Newsletter: February 2024

The end of the tax year is swiftly approaching making it an opportune moment to assess not only the available tax allowances, but also to give your overall financial picture a thorough spring cleaning.

In recent budgets, several crucial changes have been made to certain allowances, necessitating a nuanced understanding of their interactions with each other, and their implications for your broader financial strategy. It’s particularly critical to note that some allowances have diminished in the current tax year with further reductions slated for 2024/25.

Conversely, notable adjustments have been made to pension allowances, and in this article, we’ll delve into the implications of these in the context of financial planning.

The Capital Gains Tax Allowance stood at £12,300 in the 2022/23 tax year, dropping to £6,000 at the beginning of the current tax year, and is set to decrease further to £3,000 in 2024/25. This reduction means a diminished capacity to sell appreciating assets before CGT becomes payable.

Assets such as investment funds and direct shareholdings commonly attract CGT, especially when not held within a tax wrapper. As investment funds are often liquidated to fund an ISA contribution, the lower CGT allowance complicates the maximisation of the £20,000 ISA allowance.

If sufficient allowance is available, it could be useful to sell some assets in the current year to deal with the lower allowance in the new tax year, as unused allowance cannot be carried forward.

The dividend allowance is also reducing in the new tax year from £1,000 to £500, so any dividend income is more likely to attract income tax in the new tax year. This is relevant for shareholdings you may have.

With interest rates at a 15-year high, individuals holding cash on deposit may surpass the savings allowance (£1,000 for basic rate taxpayers and £500 for higher rates). Cash held within a Cash ISA is income tax free, emphasising the importance of structuring cash holdings appropriately.

The Annual Allowance increased to £60,000 in 2023/24, a significant rise from the £40,000 in place since 2014/15. This, coupled with the abolition of the Lifetime Allowance, makes pension contributions more attractive than ever. Leveraging this can be a strategic planning tool, potentially reclaiming your personal allowance for those earning over £100,000 or offsetting child allowance for those earning between £50,000 and £60,000.

Pension contributions can also be a useful way of getting money out of a company too where the employer makes a pension contribution and claims relief against Corporation Tax.

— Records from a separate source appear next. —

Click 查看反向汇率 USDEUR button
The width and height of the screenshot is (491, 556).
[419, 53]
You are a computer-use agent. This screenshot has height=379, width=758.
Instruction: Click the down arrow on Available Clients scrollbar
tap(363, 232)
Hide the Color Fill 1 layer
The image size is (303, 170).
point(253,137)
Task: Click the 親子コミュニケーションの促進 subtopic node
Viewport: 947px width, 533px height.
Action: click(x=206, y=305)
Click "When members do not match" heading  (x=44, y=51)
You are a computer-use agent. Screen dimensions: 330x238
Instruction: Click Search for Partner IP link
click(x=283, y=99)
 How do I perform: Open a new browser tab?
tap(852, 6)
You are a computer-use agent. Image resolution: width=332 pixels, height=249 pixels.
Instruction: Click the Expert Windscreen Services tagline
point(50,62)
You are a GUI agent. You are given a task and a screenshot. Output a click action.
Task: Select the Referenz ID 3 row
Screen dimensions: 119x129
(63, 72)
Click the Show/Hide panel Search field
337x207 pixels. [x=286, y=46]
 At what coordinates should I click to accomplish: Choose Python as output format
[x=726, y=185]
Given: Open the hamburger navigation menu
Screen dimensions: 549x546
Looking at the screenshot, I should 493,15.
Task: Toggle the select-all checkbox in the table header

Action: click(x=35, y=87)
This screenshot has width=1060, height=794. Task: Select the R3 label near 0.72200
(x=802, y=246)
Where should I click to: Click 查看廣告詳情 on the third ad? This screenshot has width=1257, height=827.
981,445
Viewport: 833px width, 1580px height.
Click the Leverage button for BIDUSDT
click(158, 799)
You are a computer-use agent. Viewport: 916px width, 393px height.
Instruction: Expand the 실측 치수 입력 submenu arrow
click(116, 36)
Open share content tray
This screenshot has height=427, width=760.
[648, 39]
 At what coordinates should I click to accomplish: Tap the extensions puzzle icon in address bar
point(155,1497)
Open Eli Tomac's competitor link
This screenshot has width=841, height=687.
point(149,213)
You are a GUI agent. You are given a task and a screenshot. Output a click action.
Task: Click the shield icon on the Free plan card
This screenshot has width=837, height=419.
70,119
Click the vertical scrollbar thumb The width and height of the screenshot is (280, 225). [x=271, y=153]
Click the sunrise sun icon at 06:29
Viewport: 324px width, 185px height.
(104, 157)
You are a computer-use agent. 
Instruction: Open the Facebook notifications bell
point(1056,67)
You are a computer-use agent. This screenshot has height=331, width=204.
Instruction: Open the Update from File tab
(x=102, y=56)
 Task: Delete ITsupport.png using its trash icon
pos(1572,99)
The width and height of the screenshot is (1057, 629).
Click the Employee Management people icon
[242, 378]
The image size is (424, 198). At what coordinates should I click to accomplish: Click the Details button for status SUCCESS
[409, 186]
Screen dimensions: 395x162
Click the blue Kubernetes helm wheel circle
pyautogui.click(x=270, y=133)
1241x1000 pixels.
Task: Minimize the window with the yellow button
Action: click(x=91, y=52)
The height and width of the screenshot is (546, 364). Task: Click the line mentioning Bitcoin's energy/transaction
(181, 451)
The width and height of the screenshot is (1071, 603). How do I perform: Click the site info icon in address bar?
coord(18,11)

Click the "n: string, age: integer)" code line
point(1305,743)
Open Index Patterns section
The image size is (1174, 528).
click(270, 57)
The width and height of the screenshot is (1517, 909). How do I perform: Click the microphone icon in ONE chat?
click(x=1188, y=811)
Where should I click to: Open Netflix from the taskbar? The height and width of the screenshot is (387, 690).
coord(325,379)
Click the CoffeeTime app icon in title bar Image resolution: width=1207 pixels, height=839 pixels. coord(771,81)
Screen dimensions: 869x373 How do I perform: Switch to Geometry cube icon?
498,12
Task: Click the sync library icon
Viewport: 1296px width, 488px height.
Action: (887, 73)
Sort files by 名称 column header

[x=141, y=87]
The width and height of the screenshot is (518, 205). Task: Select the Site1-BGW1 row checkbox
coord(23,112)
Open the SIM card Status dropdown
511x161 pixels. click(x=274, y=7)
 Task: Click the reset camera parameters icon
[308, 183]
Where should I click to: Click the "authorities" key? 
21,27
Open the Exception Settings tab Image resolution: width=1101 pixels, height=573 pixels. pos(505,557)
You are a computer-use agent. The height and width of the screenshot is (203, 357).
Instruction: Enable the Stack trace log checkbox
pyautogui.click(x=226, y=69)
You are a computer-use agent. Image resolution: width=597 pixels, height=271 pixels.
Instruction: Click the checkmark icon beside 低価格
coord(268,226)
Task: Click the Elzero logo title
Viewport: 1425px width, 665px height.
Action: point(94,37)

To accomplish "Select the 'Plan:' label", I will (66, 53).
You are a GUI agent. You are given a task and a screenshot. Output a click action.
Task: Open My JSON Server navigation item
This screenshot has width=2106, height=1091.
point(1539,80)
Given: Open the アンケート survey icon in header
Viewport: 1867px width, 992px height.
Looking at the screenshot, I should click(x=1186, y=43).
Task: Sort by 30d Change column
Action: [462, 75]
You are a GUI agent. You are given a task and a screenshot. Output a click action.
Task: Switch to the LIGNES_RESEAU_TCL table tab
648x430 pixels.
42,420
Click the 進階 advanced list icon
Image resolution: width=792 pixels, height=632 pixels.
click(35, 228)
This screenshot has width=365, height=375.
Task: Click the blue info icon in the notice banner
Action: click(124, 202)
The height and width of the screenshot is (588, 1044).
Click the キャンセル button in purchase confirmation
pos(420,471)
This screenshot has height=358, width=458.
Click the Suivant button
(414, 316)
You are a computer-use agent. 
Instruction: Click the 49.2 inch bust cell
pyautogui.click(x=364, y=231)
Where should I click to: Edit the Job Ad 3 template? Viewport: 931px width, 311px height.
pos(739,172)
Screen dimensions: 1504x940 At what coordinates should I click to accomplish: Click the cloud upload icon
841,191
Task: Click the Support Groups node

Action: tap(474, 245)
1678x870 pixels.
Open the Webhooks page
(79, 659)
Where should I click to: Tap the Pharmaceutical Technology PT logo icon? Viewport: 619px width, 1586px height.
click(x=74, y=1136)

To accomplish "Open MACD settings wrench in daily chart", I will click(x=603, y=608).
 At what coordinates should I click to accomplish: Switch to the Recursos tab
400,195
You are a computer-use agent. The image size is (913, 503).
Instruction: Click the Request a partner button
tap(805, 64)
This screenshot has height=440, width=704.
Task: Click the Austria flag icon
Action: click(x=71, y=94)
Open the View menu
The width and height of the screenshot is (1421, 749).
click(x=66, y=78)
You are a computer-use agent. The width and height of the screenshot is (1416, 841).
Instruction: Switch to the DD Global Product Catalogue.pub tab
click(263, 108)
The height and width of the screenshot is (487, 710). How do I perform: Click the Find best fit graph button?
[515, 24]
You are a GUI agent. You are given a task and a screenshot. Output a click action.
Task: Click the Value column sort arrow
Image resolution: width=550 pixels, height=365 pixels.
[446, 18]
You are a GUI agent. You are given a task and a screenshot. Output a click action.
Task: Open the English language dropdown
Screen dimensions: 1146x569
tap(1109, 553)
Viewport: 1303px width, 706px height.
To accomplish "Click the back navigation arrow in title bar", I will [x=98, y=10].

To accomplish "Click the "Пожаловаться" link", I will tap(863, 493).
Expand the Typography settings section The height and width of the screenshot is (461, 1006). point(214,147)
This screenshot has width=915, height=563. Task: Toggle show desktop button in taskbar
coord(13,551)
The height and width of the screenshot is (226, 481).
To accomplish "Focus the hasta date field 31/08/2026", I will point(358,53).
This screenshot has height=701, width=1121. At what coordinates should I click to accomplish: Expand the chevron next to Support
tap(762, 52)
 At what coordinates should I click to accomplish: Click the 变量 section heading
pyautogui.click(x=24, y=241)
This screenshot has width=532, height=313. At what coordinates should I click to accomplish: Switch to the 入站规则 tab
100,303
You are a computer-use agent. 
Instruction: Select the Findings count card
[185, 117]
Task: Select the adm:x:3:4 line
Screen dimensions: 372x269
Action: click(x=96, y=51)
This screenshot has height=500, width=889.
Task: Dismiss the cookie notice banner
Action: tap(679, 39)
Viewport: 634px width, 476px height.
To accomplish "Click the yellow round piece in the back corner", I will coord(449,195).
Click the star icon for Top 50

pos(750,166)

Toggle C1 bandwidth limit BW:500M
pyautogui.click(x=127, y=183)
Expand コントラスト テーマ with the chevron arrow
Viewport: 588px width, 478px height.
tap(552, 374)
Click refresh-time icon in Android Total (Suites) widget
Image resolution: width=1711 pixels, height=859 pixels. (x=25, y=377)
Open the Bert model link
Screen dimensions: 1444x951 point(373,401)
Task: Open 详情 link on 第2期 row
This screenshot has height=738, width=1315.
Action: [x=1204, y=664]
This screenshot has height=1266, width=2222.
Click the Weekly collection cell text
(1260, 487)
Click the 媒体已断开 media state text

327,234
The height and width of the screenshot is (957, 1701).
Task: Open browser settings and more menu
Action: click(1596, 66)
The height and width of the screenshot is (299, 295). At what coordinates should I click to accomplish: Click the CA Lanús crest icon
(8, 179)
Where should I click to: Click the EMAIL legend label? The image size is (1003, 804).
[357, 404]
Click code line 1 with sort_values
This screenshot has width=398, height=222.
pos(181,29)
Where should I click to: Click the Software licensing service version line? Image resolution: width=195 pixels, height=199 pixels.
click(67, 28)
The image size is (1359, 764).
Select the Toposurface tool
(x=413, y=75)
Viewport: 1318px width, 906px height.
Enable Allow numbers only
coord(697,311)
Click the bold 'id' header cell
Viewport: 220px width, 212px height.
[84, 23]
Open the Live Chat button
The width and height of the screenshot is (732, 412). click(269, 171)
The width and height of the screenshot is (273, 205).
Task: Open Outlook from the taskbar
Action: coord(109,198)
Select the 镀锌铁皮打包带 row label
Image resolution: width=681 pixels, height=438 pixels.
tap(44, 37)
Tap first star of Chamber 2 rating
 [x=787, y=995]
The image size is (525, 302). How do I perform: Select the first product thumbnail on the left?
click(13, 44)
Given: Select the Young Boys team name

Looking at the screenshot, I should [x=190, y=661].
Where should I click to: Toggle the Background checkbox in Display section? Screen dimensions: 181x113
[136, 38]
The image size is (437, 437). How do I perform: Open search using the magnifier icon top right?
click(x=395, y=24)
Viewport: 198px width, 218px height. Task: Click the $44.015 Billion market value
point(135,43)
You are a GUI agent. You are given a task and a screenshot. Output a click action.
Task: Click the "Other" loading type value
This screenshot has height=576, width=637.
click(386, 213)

For those who were previously close to, or over, the Lifetime Allowance, or had Annual Allowance issues, pension contributions are certainly an option again. This, coupled with the ability to pass money down the generations outside of your estate, means a revisit of your pension plans to make sure you have the right type of pension contract may be worthwhile.

For anyone who isn’t maximising their pension contributions, it is possible to go back three tax years and carry forward any unused allowance. This is subject to maximising the current year’s allowance first, and having sufficient earnings to allow a sizeable contribution.

ISAs have already been mentioned, but just to reconfirm, there are a number of different forms of ISA.

Cash and Stock & Shares are the most common and there is a combined limit of £20,000 and this can be split across the two.

Junior ISAs can be opened by a parent for their children under 18. The limit is £9,000.

There is also a Lifetime ISA for those between 18 and 39. This type of ISA is designed for those saving for a house primarily, but can also be used for retirement savings. There is a government bonus of 25% added to each payment. There are, however, strict rules and penalties for taking money apart from the scenarios mentioned.

As the year concludes, contemplating gifting money out of your estate becomes pertinent if Inheritance Tax is a concern. This could involve leveraging annual gifting allowances, or making contributions for ISAs or pensions for other family members. It’s important to note that such contributions must come from surplus income, and one cannot compromise your standard of living to do so.